**INSTRUCTIONS TO FOLLOW:**
Can you print the data exactly and leave out each image?

BEGIN DATA TO EXAMINE

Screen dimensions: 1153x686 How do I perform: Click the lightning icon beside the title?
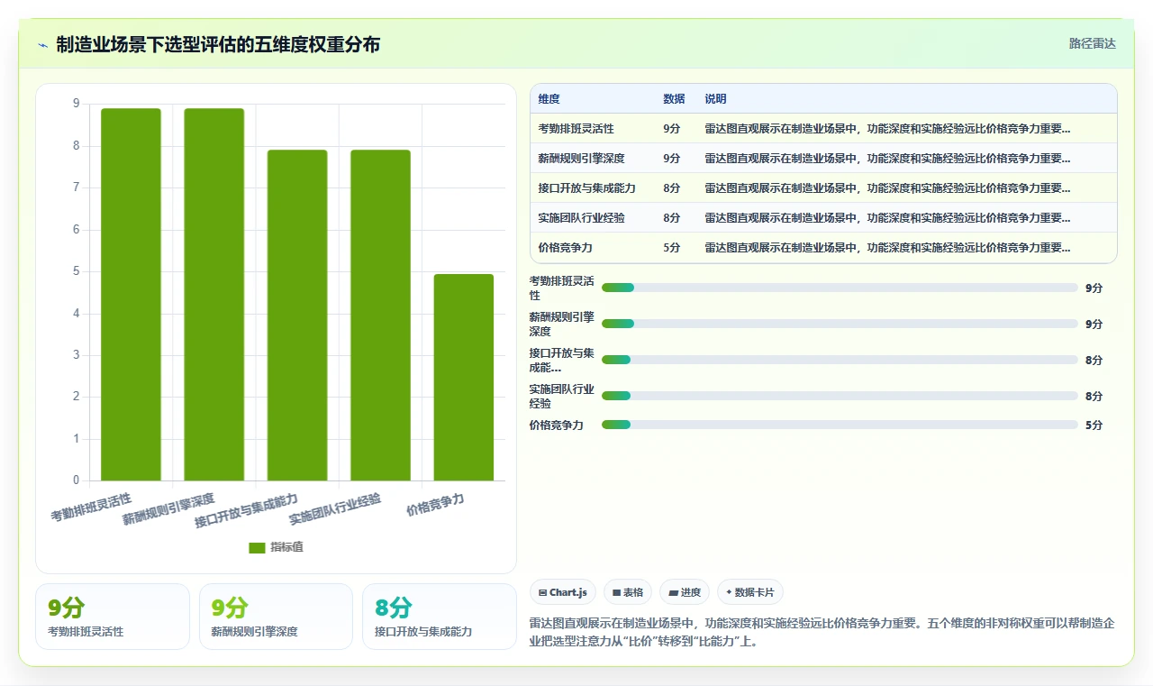(42, 44)
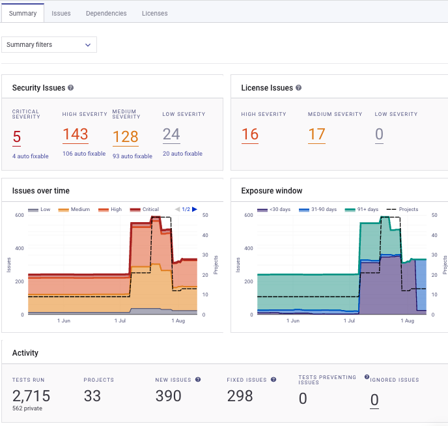The height and width of the screenshot is (426, 448).
Task: Click the New Issues info icon
Action: tap(198, 379)
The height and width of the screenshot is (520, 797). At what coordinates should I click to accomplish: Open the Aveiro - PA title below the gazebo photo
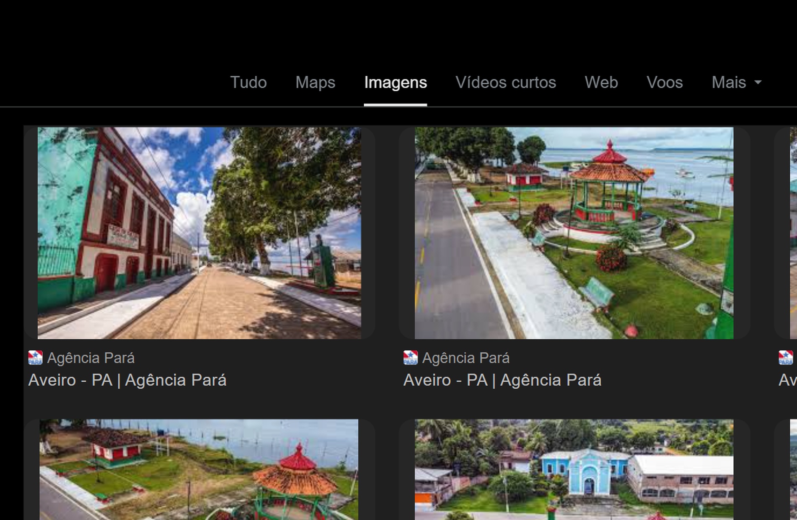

END DATA TO EXAMINE

**EXERCISE RESULT:**
Screen dimensions: 1153x686 How do I perform: Click the lightning icon beside the title?
(42, 44)
The height and width of the screenshot is (426, 448).
Task: Click the New Issues info icon
Action: tap(198, 379)
The height and width of the screenshot is (520, 797). At what coordinates should I click to accomplish: Open the Aveiro - PA title below the gazebo photo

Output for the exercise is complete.